El alarmismo del invierno pasado contrasta con el silencio de este aunque el brote es más intenso y dañino. El año pasado por estas fechas estábamos poniendo el grito en el cielo. Los diarios llenaban las portadas con noticias de una gripe que no parecía nada del otro jueves. Mientras tanto, los gobiernos enviaban mensajes confusos y la gente solo veía que se había malgastado un montón de millones en unas vacunas que no usaríamos nunca.

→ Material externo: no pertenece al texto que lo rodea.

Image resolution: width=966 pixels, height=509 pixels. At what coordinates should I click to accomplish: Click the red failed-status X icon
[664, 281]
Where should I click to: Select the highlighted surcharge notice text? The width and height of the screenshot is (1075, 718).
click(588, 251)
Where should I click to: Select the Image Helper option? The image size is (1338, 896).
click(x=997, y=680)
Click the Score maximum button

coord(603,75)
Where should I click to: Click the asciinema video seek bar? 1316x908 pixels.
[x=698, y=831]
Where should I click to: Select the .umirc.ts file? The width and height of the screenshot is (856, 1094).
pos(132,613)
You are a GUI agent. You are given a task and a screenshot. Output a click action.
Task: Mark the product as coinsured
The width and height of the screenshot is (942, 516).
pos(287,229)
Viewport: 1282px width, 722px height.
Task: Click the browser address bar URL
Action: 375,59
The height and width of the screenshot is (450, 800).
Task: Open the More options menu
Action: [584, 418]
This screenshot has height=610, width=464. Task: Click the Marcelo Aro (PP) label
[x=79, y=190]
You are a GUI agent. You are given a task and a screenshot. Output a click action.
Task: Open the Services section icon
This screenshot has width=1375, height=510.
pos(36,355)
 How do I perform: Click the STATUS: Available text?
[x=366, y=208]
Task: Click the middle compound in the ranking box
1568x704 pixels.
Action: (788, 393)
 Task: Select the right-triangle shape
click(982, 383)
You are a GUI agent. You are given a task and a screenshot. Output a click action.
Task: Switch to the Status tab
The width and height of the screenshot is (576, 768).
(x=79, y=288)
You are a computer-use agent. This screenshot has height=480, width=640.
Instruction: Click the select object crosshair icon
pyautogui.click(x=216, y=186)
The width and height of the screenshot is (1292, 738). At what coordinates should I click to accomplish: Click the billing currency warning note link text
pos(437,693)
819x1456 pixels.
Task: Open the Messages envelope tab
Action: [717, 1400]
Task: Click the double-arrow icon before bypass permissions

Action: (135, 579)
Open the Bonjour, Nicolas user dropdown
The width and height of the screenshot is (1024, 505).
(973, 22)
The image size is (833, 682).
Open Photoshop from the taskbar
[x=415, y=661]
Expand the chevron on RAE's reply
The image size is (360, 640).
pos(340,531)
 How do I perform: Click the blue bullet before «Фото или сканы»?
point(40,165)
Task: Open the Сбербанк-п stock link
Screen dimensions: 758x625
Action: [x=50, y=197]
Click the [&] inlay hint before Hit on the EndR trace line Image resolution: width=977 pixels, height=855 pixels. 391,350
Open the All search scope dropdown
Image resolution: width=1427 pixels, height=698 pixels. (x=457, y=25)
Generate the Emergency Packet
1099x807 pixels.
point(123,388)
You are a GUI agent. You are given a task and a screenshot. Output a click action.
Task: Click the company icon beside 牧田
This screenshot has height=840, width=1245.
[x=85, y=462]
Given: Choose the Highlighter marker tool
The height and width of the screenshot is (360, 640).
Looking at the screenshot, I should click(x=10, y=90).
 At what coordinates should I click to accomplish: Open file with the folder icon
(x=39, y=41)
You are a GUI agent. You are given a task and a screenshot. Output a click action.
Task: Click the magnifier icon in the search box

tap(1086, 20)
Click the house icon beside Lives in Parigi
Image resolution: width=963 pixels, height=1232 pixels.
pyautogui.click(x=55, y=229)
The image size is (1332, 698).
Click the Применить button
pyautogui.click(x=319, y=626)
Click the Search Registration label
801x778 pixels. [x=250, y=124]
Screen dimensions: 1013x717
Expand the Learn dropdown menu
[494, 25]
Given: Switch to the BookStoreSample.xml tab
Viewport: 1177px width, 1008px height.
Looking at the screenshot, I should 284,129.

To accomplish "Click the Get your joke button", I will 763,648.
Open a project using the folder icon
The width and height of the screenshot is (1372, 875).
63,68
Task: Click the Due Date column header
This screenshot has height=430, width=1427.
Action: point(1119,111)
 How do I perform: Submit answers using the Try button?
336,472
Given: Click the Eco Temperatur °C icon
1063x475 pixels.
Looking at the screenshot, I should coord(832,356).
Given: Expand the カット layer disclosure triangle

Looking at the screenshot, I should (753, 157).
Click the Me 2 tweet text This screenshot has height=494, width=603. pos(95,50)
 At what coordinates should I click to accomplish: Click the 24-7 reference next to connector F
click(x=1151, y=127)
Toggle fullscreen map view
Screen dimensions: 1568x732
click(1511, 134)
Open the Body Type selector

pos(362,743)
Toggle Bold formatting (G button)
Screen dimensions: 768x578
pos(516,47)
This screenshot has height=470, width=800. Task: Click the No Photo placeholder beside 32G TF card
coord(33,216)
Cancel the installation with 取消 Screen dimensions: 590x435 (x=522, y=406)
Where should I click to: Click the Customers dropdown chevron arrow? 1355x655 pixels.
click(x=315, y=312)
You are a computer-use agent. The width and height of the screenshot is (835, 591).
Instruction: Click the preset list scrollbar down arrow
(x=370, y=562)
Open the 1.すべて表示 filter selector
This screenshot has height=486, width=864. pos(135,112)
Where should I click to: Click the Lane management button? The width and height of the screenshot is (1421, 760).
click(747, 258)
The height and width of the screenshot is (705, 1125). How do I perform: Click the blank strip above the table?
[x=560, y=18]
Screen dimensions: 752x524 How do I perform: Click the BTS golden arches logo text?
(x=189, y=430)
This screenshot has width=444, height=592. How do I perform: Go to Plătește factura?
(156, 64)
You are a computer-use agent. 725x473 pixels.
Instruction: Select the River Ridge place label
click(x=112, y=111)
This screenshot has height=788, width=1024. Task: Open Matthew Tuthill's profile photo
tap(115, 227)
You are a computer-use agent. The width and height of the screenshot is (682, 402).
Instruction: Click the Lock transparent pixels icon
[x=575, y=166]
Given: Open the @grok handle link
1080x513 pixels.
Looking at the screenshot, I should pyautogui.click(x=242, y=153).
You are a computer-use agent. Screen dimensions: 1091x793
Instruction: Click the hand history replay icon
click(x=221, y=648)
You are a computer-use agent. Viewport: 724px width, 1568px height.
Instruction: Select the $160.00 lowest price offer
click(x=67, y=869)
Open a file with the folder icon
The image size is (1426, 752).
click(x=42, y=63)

Unos meses después, la crisis de la gripe A parecía olvidada. Solo quedaba en la memoria colectiva un sentido de estafa que no se correspondía mucho con el peligro potencial que había habido, ni con todos los esfuerzos coordinados para prepararnos para el peor de los casos, que por suerte nunca llegó. Se ha escrito mucho sobre este tema y se ha discutido hasta el agotamiento sobre quién tenía razón. No vale la pena seguir dándole vueltas: es más importante mirar hacia adelante y asegurarnos de que la próxima vez lo haremos todos mejor. Se pueden aprender muchas lecciones de cómo se ha gestionado la respuesta a las últimas gripes. Quizá la más importante es que no podemos tomar decisiones de sanidad pública sin implicar al público.
Parece una obviedad, pero los hechos demuestran que aún no lo hemos resuelto. Si quienes mandan no son capaces de comunicar con claridad qué está pasando, sin los alarmismos del año pasado ni los silencios de este, solo conseguiremos generar desconfianza.